2. Rule-Based Attacks:

   • Apply rules to modify passwords in the wordlist.
   • Use built-in rule sets like best64.rule:

     hashcat -m 0 -a 0 -r /usr/share/hashcat/rules/best64.rule hashes.txt /usr/share/wordlists/rockyou.txt
     

3. Mask Attacks:

   • Useful for targeted brute-force attacks with known patterns.
   • Example for a pattern where passwords are 8 characters long, start with an uppercase letter, followed by 5 lowercase letters and ending with 2 digits:

     hashcat -m 0 -a 3 hashes.txt ?u?l?l?l?l?l?d?d
     

4. Hybrid Attacks:

   • Combine dictionary and mask attacks.
   • Example:

     hashcat -m 0 -a 6 hashes.txt /usr/share/wordlists/rockyou.txt ?d?d?d
     

5. GPU Acceleration:

   • Leverage GPU power for faster hash cracking.
   • Ensure proper drivers are installed and use the --force flag if necessary.

6. Session Management:

   • Save and restore sessions to pause and resume long-running tasks.
   • Save session: hashcat -m 0 -a 0 -o recovered_passwords.txt --session=mySession hashes.txt /usr/share/wordlists/rockyou.txt
   • Restore session: hashcat --session=mySession --restore

7. Benchmarking:

   • Test performance for different algorithms on your hardware.
   • Run: hashcat -b

8. Distributed Cracking:

   • Distribute the workload across multiple machines for faster results.
   • Use tools like Hashtopolis for managing distributed tasks.

Tips and Tricks

1. Using Custom Wordlists:

   • You can create custom wordlists tailored to the target environment using tools like CeWL or Crunch.

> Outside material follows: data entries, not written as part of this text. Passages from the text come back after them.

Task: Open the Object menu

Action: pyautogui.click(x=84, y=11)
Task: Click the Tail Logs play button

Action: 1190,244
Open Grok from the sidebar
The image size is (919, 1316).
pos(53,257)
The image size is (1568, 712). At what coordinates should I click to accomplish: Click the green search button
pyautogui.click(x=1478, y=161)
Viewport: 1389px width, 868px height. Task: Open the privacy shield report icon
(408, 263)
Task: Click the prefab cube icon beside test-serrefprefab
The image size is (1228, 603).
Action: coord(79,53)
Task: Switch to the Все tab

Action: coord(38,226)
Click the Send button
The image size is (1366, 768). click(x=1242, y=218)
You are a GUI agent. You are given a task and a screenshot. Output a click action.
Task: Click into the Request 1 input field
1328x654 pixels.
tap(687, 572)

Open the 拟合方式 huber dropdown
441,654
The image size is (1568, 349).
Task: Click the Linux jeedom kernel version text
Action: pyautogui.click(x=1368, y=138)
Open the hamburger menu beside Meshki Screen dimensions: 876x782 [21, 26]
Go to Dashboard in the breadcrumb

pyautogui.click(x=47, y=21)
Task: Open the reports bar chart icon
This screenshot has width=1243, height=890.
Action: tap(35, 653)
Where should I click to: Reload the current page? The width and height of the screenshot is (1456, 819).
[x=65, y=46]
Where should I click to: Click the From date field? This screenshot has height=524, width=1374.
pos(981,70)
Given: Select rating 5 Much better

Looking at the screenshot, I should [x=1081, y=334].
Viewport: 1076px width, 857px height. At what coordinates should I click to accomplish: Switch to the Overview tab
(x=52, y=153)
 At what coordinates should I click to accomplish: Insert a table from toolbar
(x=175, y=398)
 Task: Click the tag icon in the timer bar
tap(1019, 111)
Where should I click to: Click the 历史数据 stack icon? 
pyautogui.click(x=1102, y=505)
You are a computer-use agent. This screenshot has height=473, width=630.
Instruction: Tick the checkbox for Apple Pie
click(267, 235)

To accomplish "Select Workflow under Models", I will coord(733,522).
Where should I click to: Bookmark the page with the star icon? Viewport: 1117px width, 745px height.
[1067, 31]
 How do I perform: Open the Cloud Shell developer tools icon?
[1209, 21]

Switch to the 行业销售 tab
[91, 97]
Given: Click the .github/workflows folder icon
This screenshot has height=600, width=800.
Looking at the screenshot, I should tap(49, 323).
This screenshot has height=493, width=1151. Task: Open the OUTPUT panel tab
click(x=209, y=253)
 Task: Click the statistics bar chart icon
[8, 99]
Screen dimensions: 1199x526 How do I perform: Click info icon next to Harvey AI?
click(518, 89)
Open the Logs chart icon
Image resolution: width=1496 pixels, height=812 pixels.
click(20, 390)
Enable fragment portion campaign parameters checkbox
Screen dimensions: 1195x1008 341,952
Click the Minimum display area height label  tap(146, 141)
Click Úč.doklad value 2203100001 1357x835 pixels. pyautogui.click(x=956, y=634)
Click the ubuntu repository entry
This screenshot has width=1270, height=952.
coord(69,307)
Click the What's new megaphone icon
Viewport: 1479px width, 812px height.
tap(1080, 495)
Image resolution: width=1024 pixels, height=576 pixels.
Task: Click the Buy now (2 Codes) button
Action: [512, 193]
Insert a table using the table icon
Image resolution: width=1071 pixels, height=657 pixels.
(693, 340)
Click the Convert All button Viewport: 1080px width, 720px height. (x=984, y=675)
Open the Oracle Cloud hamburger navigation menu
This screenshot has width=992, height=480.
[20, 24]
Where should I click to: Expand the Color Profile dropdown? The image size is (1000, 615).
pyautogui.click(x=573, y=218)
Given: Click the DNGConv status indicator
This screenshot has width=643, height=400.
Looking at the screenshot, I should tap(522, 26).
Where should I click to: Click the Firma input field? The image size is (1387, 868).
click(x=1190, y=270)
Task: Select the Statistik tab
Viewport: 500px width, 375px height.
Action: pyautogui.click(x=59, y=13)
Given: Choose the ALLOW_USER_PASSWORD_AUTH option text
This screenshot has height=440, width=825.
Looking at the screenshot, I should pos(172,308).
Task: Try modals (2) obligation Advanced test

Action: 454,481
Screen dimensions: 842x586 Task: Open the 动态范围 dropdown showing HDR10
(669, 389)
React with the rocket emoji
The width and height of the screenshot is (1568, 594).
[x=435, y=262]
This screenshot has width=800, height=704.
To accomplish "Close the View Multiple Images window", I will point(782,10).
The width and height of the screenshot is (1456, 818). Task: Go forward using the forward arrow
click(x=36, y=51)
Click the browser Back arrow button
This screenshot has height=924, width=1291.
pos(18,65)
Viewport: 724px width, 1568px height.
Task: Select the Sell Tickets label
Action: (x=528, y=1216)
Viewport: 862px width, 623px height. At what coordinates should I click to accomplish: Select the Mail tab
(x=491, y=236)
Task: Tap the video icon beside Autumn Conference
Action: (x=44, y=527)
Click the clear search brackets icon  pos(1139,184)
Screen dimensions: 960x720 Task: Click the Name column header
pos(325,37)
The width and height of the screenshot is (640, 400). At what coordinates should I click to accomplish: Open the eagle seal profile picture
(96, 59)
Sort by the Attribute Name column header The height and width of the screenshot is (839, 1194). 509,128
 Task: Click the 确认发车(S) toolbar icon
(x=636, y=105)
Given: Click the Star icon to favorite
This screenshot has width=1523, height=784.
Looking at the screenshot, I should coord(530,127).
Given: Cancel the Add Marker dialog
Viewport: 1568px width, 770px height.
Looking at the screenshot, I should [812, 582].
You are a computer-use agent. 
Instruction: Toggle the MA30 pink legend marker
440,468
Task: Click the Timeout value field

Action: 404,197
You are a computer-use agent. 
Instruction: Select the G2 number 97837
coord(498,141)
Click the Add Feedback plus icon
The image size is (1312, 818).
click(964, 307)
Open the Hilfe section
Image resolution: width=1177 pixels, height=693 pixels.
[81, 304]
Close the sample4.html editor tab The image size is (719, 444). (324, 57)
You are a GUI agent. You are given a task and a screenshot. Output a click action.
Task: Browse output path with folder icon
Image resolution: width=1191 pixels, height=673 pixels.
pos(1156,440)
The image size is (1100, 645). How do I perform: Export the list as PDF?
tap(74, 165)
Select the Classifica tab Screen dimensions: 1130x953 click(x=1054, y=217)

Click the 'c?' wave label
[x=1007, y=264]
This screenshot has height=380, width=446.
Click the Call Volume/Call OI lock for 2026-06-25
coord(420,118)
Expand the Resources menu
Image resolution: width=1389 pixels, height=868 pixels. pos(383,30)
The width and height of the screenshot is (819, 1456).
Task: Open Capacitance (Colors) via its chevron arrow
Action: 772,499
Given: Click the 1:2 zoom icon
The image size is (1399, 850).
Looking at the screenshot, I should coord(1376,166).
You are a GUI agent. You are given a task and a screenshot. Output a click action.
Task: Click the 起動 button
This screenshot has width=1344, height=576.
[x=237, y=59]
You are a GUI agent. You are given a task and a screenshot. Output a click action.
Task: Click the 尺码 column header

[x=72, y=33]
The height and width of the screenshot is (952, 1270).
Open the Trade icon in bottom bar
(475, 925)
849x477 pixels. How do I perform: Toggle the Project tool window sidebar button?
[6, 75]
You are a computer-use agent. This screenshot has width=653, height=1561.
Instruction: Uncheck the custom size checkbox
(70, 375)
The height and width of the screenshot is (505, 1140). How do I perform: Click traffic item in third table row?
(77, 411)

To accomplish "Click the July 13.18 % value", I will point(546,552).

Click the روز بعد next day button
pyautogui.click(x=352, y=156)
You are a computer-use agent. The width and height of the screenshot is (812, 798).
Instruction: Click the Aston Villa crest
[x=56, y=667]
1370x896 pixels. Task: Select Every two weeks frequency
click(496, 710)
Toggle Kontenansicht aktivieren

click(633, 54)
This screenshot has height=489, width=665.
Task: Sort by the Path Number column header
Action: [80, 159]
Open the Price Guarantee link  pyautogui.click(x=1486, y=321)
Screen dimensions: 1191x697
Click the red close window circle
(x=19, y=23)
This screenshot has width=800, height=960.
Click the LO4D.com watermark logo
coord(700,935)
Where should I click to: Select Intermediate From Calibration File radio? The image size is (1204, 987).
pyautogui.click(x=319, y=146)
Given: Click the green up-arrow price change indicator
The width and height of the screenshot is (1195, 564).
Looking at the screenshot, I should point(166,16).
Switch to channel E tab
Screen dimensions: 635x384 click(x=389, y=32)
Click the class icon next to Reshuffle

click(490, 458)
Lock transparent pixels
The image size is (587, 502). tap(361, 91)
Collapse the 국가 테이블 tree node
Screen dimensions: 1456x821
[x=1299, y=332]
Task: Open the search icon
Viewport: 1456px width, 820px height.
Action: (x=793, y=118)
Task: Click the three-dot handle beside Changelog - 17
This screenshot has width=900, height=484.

2. Combining Multiple Wordlists:

   • You may combine multiple wordlists to increase the chances of successful recovery:

     cat wordlist1.txt wordlist2.txt > combined_wordlist.txt
     

3. Optimizing Rules:

   • You can create custom rules to reflect common password creation habits observed in the target environment.

4. Analyzing Results:

   • Use tools like pw-inspector to analyze recovered passwords for patterns and improve subsequent attacks.

After following the instructions of this tutorial, you may understand that Hashcat is a powerful tool for password recovery, with numerous features and attack modes to improve your efforts. You can recover passwords and improve your overall cybersecurity posture.